Content starts

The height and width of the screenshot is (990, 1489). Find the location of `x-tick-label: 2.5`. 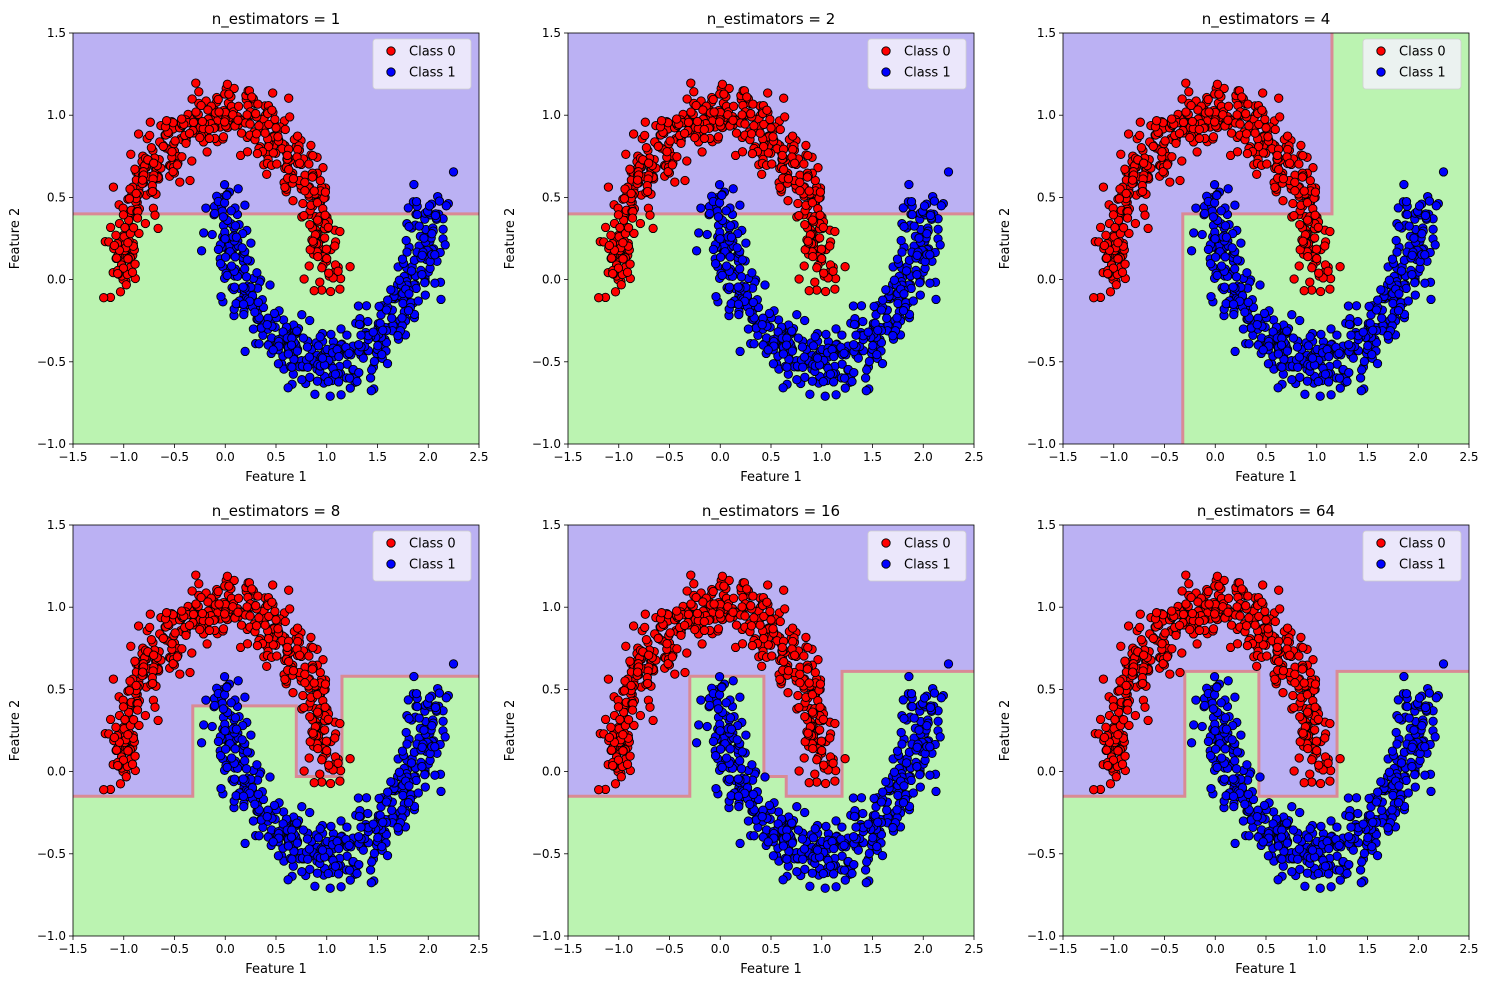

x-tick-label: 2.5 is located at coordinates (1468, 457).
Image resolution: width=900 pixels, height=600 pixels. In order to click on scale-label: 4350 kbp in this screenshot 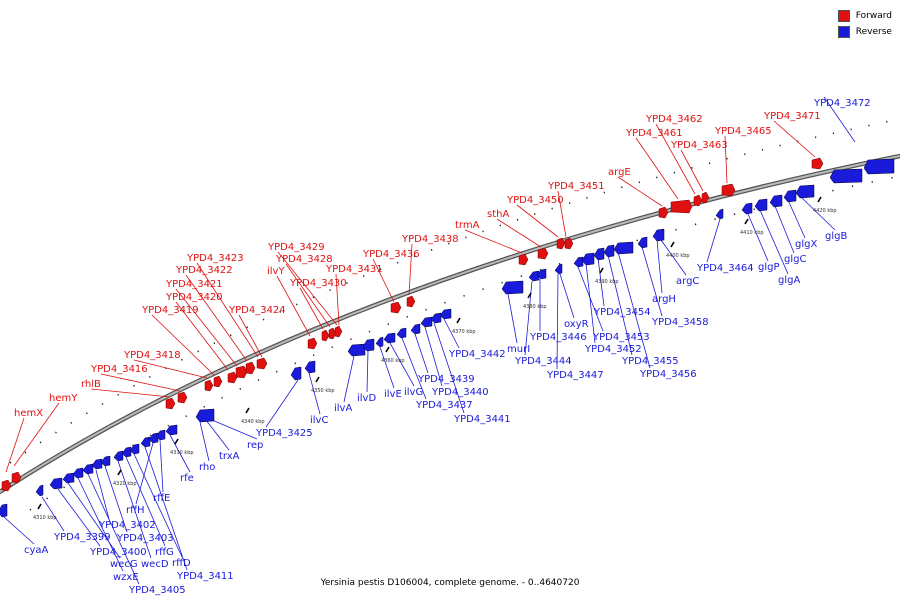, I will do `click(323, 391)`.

Content ends
Content starts

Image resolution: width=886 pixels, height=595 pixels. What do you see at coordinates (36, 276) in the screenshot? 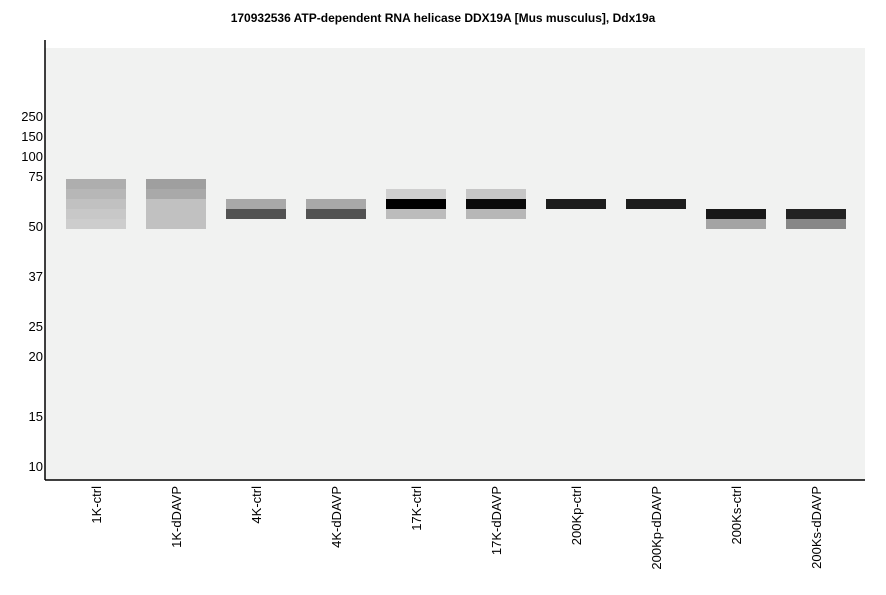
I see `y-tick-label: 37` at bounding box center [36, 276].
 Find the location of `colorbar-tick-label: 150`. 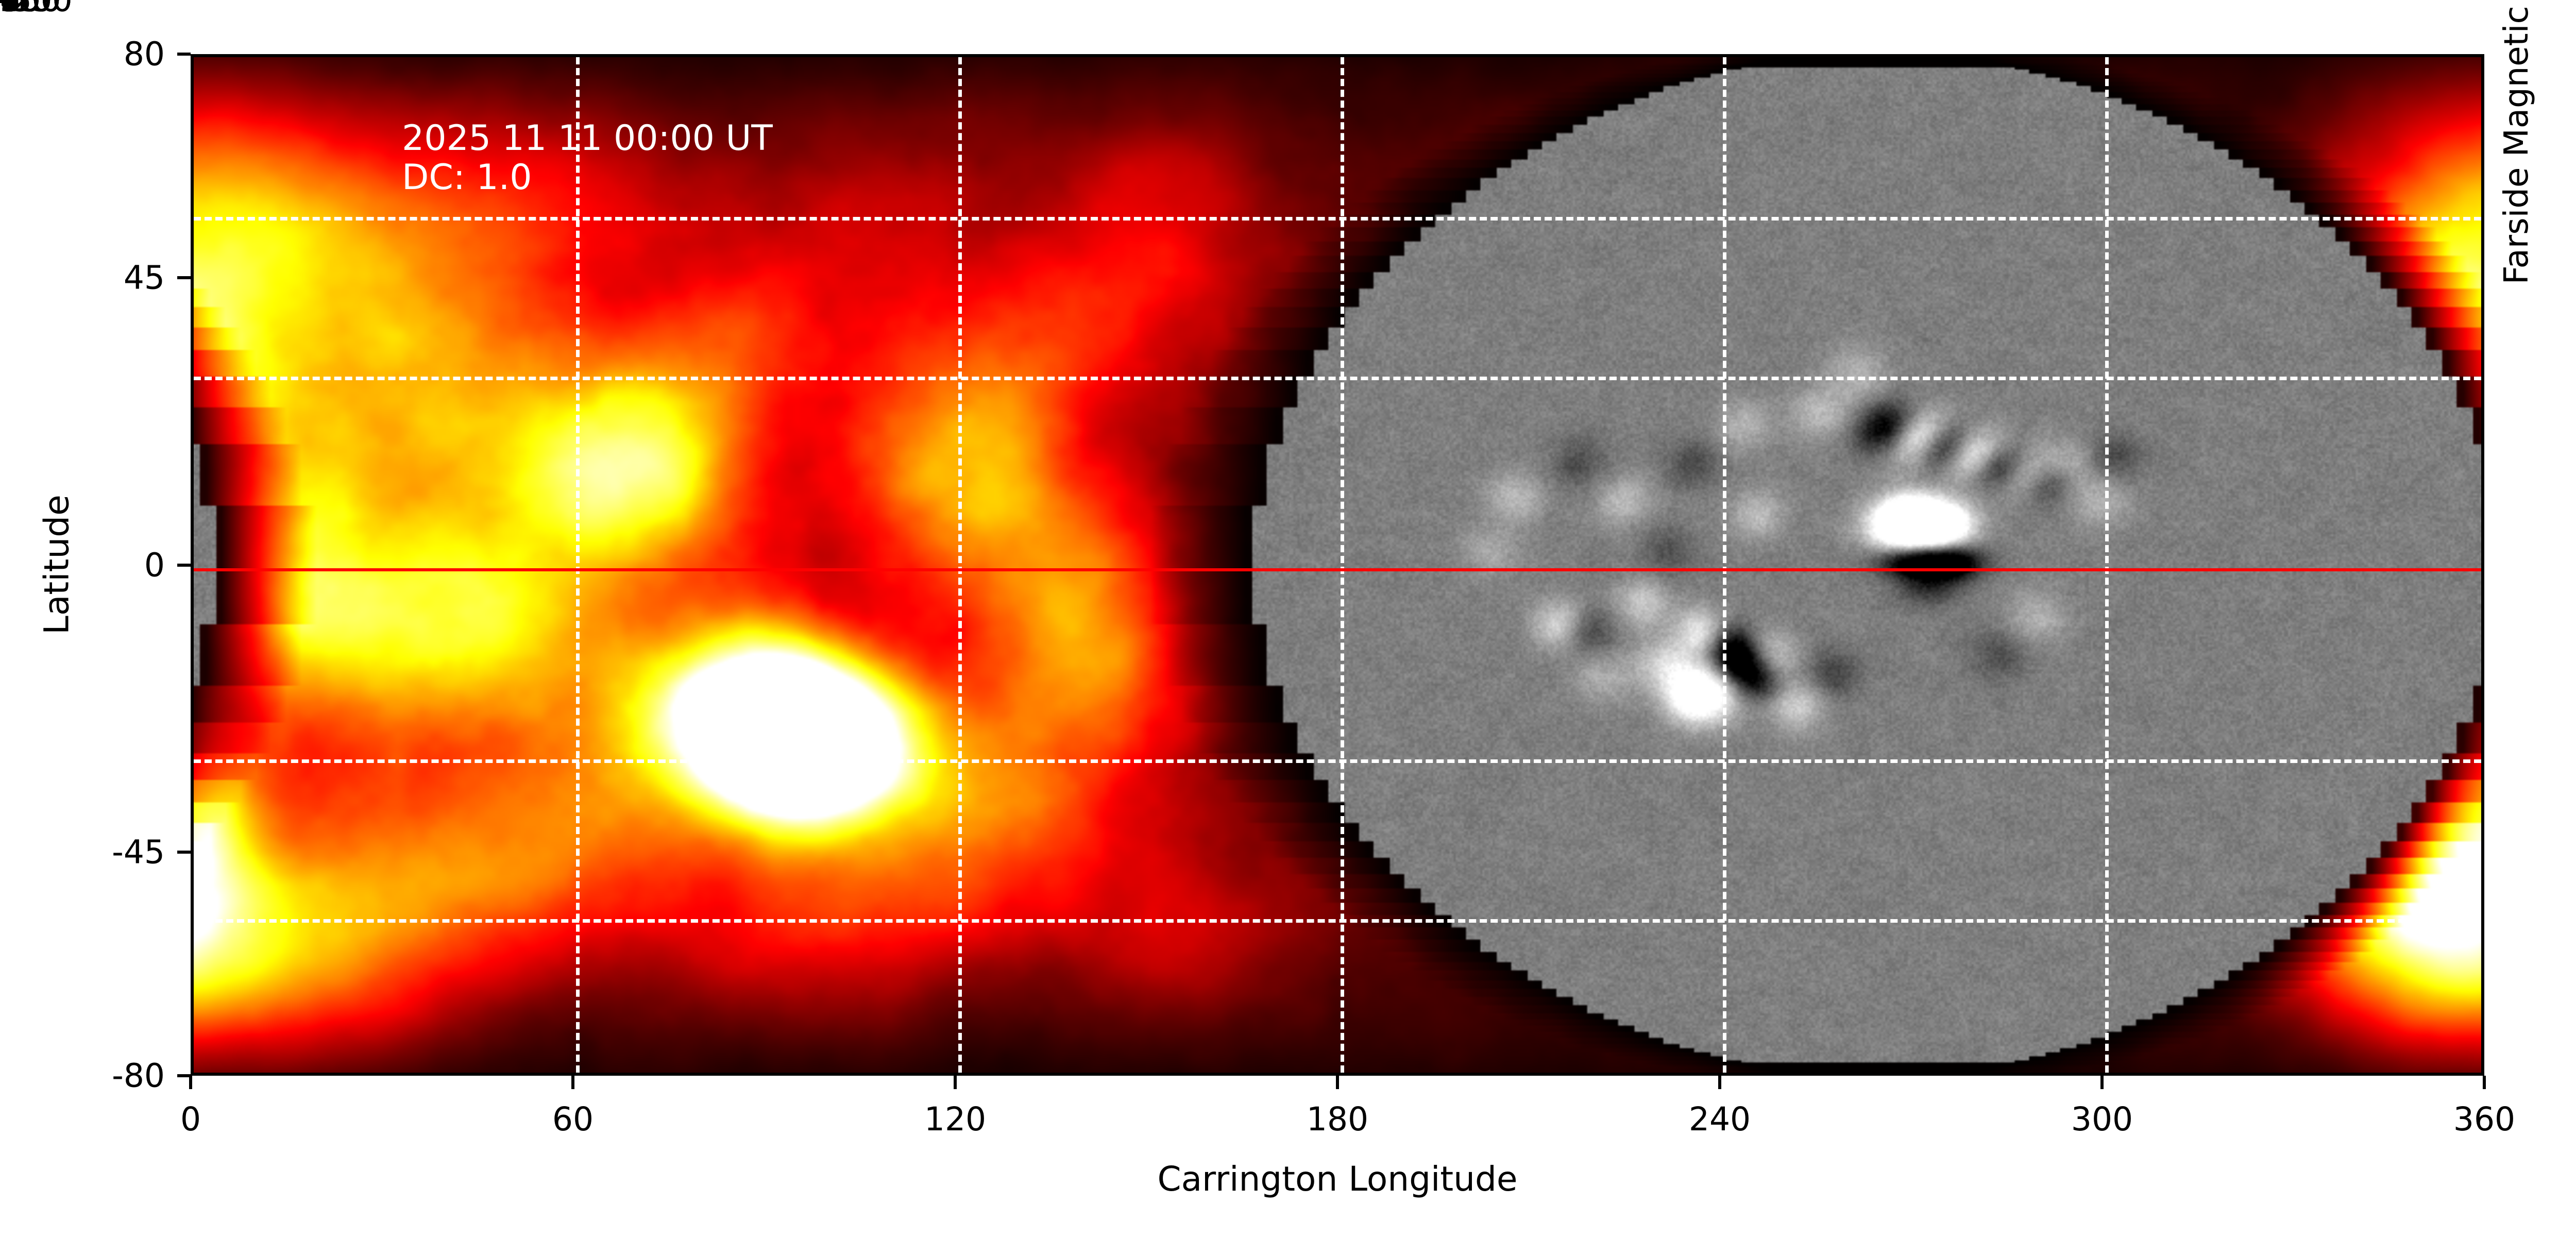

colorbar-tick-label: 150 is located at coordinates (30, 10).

Content ends
Content starts

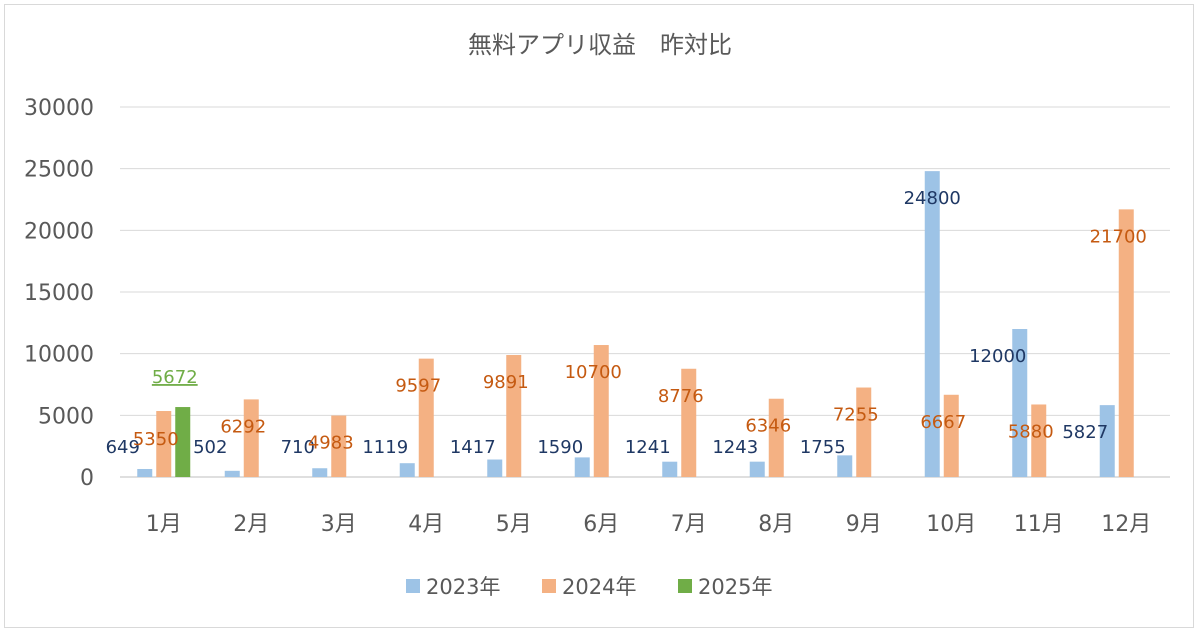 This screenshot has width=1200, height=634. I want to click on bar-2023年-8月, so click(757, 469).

Content ends

EXERCISE REQUIREMENTS
Put the rows from the line containing "Image resolution: width=886" through the line containing "colorbar-tick-label: 150 is" into a JSON list of strings, one string per line, skipping blank lines and leaving the pictures out.

RESULT OF THIS TASK
[
  "Image resolution: width=886 pixels, height=595 pixels. What do you see at coordinates (36, 276) in the screenshot? ",
  "I see `y-tick-label: 37` at bounding box center [36, 276].",
  " Find the location of `colorbar-tick-label: 150`. ",
  "colorbar-tick-label: 150 is located at coordinates (30, 10)."
]